— TESTO DEL DOCUMENTO —
Forse non ci sono tanti modi con cui possiamo affrontare la vita. Certo, apparentemente ci sono tanti stili per abitare l’esistenza, tanti quante sono le persone che calpestano questo pianeta. Eppure, se tentassimo di semplificare e ridurre all’essenziale, forse ci accorgeremmo che alla fine ne esistono soltanto due: c’è chi vive la vita con un senso di debito e chi con un senso di credito.
C’è chi ritiene di essere nato in debito con l’esistenza, venuto al mondo con un arretrato nei confronti del destino, che a parer suo, dovrebbe restituirgli quanto sarebbe lui dovuto. Costoro sono quelli che provano un continuo risentimento verso l’esistenza per quanto essa non sarebbe stato in grado di elargire. C’è una profonda ingiustizia che segna la loro vita, perché, per quanto il futuro possa essere generoso, il conto non è mai pareggiato. Quando ti senti in debito con la vita, sei pronto a recriminare, chiedere, anzi pretendere con arroganza, rimpiangere quello che non è stato, giacché, per quanta acqua si possa versare, il bicchiere resta sempre mezzo vuoto. Spesso è gente infelice, rabbiosa, pretenziosa, alla ricerca di quel riconoscimento che non è stato loro garantito.
E poi ci sono alcuni che, non senza fatica e sofferenza, giungono alla consapevolezza che nell’istante stesso in cui aprono gli occhi alla luce, quel semplice movimento istituisce un credito imperituro ed inesigibile, in nome del quale ogni giorno della loro esistenza è animata dall’impegno a restituire quel poco che possono donare. Costoro riconoscono che all’origine della propria vita, prima di ogni sforzo o impegno, esiste un dono enorme e completamente gratuito, un atto di bene che nessuno meriterebbe o di cui si può vantare. Il corpo, il pensiero, i legami, la volontà, le doti, i sentimenti, le persone, gli affetti, la casa, il mondo, le stelle ed il mare, i colori ed il tramonto, la bellezza e la musica: tutto questo ci è regalato senza alcuna pretesa né ricatto.
“Gratuitamente avete ricevuto, gratuitamente donate” dice Matteo al capitolo decimo del suo Vangelo, ed è proprio così. Quando riconosci il bene di cui si è stato destinatario, non puoi fare altro che donare magnanimamente, non per dovere o per arroganza, ma perché ti accorgi che, in fondo in fondo, tutto quello che possiedi non ti appartiene realmente. Tutto è sorpresa, grazia, privilegio, favore, omaggio, offerto in modo discreto, ma incredibilmente eccedente.
Sta tutto qui il lato curioso e allo stesso tempo nobile della vita: essa è generosa ma discreta, magnanima ma delicata, munifica ma umile, prodiga ma estremamente riguardosa, tanto che la maggior parte di noi attraversa la vita senza che sulle labbra nasca la parola “grazie” per tutto quanto ha ricevuto.

— ESTRATTI DEL MATERIALE —
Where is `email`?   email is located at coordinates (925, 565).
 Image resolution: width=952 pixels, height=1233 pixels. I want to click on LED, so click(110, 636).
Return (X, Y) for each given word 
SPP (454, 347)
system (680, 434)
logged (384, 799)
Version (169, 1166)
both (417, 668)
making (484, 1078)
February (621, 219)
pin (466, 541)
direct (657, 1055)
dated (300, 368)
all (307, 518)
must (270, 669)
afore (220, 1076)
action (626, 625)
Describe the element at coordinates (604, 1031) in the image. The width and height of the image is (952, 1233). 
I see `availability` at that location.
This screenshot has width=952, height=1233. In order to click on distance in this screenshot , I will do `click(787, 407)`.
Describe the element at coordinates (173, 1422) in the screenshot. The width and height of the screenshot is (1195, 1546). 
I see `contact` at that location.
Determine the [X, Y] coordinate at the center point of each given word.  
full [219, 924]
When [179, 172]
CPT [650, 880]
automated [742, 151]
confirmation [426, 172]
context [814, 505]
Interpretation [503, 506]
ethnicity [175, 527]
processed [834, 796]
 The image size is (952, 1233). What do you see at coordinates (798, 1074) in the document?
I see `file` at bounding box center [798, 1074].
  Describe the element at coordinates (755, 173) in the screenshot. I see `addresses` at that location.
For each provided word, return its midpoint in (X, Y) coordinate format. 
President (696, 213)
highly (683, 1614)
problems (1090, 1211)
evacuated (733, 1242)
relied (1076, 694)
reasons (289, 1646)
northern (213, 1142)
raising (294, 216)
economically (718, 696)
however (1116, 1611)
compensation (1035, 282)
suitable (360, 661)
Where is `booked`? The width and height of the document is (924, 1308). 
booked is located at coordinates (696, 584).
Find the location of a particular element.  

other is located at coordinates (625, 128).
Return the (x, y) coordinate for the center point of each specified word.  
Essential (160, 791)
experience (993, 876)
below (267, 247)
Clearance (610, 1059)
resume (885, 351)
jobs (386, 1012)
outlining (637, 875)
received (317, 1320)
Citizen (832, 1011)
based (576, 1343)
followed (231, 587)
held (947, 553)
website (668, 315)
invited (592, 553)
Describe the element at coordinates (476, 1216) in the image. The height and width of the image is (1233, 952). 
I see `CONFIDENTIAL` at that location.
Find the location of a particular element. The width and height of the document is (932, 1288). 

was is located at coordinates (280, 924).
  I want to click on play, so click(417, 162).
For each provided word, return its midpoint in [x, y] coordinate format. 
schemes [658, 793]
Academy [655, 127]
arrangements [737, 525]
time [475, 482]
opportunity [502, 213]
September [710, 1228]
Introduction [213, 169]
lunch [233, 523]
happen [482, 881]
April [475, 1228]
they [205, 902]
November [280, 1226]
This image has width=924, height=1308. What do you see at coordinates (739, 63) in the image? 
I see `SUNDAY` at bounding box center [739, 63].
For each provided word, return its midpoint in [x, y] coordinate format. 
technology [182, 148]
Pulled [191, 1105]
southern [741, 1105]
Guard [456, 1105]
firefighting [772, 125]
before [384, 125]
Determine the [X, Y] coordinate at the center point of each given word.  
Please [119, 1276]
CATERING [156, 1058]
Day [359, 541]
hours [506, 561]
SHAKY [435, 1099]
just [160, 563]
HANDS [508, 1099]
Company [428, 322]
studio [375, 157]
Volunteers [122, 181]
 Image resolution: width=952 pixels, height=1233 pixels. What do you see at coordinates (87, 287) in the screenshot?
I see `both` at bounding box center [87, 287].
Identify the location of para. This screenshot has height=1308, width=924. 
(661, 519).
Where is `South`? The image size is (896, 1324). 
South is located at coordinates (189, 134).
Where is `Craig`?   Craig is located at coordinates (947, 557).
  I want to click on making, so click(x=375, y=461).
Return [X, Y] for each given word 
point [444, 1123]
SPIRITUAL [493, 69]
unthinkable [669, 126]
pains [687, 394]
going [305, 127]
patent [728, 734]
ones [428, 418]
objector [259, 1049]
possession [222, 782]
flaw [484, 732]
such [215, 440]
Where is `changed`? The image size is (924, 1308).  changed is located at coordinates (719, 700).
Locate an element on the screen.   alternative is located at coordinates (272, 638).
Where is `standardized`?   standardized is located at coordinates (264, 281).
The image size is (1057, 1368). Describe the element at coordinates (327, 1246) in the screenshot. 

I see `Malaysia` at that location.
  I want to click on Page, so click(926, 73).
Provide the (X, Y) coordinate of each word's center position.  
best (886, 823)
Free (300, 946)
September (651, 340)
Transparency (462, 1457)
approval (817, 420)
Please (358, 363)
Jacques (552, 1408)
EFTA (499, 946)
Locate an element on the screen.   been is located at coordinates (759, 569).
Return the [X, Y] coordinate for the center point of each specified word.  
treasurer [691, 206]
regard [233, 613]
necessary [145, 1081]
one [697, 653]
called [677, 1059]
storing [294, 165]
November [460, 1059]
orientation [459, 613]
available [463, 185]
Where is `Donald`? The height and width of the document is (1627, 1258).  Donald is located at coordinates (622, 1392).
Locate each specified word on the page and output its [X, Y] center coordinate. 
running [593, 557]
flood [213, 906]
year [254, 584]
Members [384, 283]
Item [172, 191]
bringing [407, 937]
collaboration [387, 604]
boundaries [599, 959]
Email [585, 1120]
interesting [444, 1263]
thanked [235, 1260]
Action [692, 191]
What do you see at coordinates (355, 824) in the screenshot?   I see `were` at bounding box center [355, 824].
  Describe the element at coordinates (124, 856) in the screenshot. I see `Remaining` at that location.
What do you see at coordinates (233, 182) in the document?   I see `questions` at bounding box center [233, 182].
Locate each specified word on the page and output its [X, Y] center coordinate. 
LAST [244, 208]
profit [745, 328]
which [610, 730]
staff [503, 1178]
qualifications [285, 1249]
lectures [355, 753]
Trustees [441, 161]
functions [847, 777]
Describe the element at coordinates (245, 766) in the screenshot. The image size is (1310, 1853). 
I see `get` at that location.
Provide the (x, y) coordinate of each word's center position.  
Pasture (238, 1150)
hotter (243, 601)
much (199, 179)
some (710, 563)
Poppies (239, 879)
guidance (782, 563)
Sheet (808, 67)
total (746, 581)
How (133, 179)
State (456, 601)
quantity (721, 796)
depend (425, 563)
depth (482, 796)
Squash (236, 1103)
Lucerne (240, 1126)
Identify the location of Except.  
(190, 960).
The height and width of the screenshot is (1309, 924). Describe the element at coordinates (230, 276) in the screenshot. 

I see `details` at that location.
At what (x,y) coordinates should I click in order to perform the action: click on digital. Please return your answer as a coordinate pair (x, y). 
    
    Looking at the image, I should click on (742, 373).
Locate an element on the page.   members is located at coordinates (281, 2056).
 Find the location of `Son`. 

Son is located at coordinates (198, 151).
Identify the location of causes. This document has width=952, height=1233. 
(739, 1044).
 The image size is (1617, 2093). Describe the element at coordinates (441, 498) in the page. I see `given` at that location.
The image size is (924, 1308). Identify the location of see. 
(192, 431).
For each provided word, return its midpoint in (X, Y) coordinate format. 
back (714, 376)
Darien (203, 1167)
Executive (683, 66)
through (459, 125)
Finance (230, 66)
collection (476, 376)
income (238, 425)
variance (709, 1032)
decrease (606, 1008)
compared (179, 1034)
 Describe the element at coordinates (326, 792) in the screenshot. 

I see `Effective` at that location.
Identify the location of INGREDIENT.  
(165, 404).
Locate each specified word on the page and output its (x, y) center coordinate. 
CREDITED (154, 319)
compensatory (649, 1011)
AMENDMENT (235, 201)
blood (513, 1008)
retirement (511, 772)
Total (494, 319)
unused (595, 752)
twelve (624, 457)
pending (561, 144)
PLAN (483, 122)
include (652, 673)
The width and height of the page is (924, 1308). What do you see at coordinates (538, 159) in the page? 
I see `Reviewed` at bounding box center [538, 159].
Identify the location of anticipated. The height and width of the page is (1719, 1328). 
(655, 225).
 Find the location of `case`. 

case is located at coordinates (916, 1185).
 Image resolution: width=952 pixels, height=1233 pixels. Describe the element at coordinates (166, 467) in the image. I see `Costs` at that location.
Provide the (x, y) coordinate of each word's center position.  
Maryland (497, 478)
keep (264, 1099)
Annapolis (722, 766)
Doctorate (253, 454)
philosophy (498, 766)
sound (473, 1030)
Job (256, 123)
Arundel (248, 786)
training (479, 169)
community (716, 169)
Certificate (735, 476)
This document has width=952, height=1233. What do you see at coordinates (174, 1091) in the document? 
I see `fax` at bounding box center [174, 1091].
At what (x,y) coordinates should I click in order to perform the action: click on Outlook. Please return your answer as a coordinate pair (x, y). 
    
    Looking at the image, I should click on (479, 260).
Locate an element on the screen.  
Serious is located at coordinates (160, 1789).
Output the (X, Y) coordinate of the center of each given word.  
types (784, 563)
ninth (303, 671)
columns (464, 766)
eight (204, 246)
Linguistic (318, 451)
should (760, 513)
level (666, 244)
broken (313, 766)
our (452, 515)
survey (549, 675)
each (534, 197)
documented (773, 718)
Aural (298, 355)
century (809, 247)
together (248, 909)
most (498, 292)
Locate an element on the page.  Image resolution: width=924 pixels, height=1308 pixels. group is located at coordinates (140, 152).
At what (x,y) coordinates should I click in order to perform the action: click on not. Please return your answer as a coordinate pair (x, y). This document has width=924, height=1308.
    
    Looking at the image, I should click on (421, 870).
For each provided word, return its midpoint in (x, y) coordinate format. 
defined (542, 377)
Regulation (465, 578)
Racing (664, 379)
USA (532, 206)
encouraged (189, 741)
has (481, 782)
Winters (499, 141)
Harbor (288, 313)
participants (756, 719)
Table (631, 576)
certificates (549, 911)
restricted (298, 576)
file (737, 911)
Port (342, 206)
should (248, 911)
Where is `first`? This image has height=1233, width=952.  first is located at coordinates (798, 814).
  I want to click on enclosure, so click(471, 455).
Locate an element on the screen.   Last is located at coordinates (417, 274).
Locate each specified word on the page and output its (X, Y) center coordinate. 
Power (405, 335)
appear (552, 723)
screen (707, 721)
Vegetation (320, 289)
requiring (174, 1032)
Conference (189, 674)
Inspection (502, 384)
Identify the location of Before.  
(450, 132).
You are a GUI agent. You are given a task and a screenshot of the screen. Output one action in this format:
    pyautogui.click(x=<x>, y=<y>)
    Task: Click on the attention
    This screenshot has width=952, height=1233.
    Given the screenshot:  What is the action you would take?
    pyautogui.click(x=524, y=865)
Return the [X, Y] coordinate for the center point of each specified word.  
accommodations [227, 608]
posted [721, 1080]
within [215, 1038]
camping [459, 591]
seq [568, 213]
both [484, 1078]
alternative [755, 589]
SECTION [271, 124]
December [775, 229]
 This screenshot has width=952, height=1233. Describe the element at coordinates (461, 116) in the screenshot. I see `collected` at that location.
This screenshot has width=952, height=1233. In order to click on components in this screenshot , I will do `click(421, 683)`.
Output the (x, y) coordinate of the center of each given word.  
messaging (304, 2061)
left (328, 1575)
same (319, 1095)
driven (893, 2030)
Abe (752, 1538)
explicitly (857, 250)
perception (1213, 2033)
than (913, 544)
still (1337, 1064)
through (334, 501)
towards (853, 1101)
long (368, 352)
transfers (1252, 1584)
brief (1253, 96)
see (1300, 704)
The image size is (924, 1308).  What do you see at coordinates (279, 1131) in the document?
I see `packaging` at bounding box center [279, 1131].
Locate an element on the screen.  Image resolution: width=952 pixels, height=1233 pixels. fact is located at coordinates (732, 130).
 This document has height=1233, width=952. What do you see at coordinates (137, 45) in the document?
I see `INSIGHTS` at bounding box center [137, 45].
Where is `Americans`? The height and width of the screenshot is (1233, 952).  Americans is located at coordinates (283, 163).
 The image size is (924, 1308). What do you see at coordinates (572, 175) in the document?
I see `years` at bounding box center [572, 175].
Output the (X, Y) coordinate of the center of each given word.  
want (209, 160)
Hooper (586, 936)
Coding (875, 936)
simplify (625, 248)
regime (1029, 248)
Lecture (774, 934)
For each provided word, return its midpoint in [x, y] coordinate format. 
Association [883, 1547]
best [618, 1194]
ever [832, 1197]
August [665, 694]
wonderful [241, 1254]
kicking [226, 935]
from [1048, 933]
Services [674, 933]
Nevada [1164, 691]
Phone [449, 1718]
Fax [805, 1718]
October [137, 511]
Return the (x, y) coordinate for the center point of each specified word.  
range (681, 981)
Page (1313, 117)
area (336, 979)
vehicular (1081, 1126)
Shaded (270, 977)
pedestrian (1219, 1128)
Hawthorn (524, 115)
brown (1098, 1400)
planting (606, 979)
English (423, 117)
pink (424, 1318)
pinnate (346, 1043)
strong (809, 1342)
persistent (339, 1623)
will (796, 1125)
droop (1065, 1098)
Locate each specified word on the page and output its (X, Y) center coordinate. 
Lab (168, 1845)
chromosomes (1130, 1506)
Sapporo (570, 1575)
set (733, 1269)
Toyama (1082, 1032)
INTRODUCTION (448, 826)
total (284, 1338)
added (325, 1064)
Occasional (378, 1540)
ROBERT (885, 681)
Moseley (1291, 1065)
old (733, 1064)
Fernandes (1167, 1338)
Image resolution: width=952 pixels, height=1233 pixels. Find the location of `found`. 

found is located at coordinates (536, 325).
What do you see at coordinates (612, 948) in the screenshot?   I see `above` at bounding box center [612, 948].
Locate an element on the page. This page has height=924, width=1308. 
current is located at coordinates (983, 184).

— ATTIVITÀ A —
Rispondi a queste domande sul testo, mettendo ogni risposta su una riga con la stessa lettera.
(i) Se si semplifica e si riduce all'essenziale, quanti modi di vivere la vita restano secondo il testo, e quali sono?
(ii) In quale capitolo del suo Vangelo Matteo dice "Gratuitamente avete ricevuto, gratuitamente donate"?
(iii) Quale parola, secondo il testo, non nasce sulle labbra della maggior parte di noi mentre attraversiamo la vita?
— ATTIVITÀ B —
Duplica esattamente il passo del testo da "Sta tutto qui" a "quanto ha ricevuto.".
Il materiale è a sé stante e non ha legami con il testo.

— SOLUZIONE SVOLTA A —
(i) Due: vivere la vita con un senso di debito oppure con un senso di credito.
(ii) Al capitolo decimo.
(iii) La parola "grazie".

— SOLUZIONE SVOLTA B —
Sta tutto qui il lato curioso e allo stesso tempo nobile della vita: essa è generosa ma discreta, magnanima ma delicata, munifica ma umile, prodiga ma estremamente riguardosa, tanto che la maggior parte di noi attraversa la vita senza che sulle labbra nasca la parola “grazie” per tutto quanto ha ricevuto.